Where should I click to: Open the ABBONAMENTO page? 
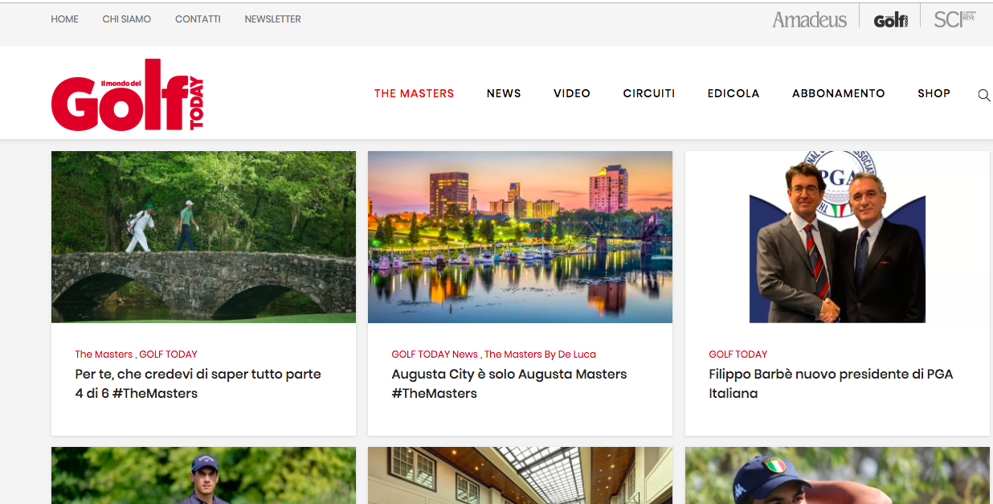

---

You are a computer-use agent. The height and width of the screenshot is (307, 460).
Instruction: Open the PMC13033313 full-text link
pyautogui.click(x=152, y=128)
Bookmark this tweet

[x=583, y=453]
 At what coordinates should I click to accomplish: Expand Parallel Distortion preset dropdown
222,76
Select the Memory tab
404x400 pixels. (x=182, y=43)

[Aim of the task]: Report each line of the entries above that contains the word "Open".

[Written response]:
Where should I click to: Open the ABBONAMENTO page? 
Instruction: Open the PMC13033313 full-text link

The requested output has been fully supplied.